## Task to carry out:
Quote the abstract on pyrazinamide-calixarene hybrids below in full, word for word.

## Text passage:
Joining a host-guest platform and a light-emission motif: pyrazinamide-calixarene hybrids

Abstract

Calixarenes are macrocyclic polyphenols widely used as hosts in supramolecular chemistry approaches. Recently, aminopyrazine has emerged as a high-efficiency blue light emitting moiety. Inspired by this knowledge, here we prepared two pyrazinamide-calixarene hybrids, in order to join in a single molecular platform both host-guest and light-emission properties. Both compounds were decorated with pyrazinamide at the upper rim, on two phenyl rings alternated into the four-units of the calixarene macrocycle. Their difference was the t‑butyl substitution on the other two alternate phenyl rings. The t‑butyl substituted derivative crystallized in two crystal forms, a non-solvated and a DMF mono-solvate phase, both with just one crystallographically independent hybrid molecule, while the compound without t‑butyl moieties crystallized with three hybrid conformers and four DMF molecules. The molecular substitution pattern has also impacted on the crown conformation, being related to more inclined pyrazinamide-phenyl average planes in the absence of the t‑butyl substituents. The coplanarity pattern between pyrazinamide and its bonded phenyl ring and the conformational profile of this substituent changed among the three conformers of derivative without the t‑butyl group and between those assembling the two crystals forms of the other compound, which was also found in our DFT calculations. Under an excitation wavelength of 388 nm, a broad band emission between 400 nm and 550 nm was found for the three crystal forms, with maxima at ca. 500 nm, with low quantum yields of up to 0.4%. TD-DFT absorption spectra were overlaid to the experimental excitation spectra, while the low efficiency was rationalized both as an effect of the DMF guest and the tail-to-tail π…π stacking interactions between coplanar pyrazinamide-phenyl moieties of the centrosymmetric related molecules.

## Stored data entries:

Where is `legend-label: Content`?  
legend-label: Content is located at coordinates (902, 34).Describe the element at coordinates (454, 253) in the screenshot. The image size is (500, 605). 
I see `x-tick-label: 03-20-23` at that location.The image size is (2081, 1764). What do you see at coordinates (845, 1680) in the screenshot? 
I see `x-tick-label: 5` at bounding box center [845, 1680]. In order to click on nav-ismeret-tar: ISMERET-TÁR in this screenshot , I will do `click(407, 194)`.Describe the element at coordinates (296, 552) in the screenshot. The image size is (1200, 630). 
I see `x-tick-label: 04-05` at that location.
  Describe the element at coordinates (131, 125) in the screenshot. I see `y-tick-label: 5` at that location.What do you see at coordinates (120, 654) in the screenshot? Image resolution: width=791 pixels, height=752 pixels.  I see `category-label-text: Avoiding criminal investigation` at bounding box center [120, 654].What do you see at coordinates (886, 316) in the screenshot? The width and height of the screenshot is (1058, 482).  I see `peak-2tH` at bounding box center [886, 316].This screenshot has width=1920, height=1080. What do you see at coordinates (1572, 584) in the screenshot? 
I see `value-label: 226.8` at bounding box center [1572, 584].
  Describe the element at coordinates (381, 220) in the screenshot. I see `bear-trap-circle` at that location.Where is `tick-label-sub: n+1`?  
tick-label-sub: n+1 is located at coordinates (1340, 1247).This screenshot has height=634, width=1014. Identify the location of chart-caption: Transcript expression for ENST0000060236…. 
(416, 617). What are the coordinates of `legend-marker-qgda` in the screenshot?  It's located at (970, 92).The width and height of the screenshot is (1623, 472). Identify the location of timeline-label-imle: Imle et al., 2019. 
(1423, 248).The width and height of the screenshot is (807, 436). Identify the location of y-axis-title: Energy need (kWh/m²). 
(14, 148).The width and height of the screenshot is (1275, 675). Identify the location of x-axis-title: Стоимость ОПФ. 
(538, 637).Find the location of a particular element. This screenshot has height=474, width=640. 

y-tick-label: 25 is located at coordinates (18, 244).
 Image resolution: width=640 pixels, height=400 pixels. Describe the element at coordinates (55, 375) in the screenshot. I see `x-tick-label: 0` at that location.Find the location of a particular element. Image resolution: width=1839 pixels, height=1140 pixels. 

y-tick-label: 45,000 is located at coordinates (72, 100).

## Task output:
Joining a host-guest platform and a light-emission motif: pyrazinamide-calixarene hybrids

Abstract

Calixarenes are macrocyclic polyphenols widely used as hosts in supramolecular chemistry approaches. Recently, aminopyrazine has emerged as a high-efficiency blue light emitting moiety. Inspired by this knowledge, here we prepared two pyrazinamide-calixarene hybrids, in order to join in a single molecular platform both host-guest and light-emission properties. Both compounds were decorated with pyrazinamide at the upper rim, on two phenyl rings alternated into the four-units of the calixarene macrocycle. Their difference was the t‑butyl substitution on the other two alternate phenyl rings. The t‑butyl substituted derivative crystallized in two crystal forms, a non-solvated and a DMF mono-solvate phase, both with just one crystallographically independent hybrid molecule, while the compound without t‑butyl moieties crystallized with three hybrid conformers and four DMF molecules. The molecular substitution pattern has also impacted on the crown conformation, being related to more inclined pyrazinamide-phenyl average planes in the absence of the t‑butyl substituents. The coplanarity pattern between pyrazinamide and its bonded phenyl ring and the conformational profile of this substituent changed among the three conformers of derivative without the t‑butyl group and between those assembling the two crystals forms of the other compound, which was also found in our DFT calculations. Under an excitation wavelength of 388 nm, a broad band emission between 400 nm and 550 nm was found for the three crystal forms, with maxima at ca. 500 nm, with low quantum yields of up to 0.4%. TD-DFT absorption spectra were overlaid to the experimental excitation spectra, while the low efficiency was rationalized both as an effect of the DMF guest and the tail-to-tail π…π stacking interactions between coplanar pyrazinamide-phenyl moieties of the centrosymmetric related molecules.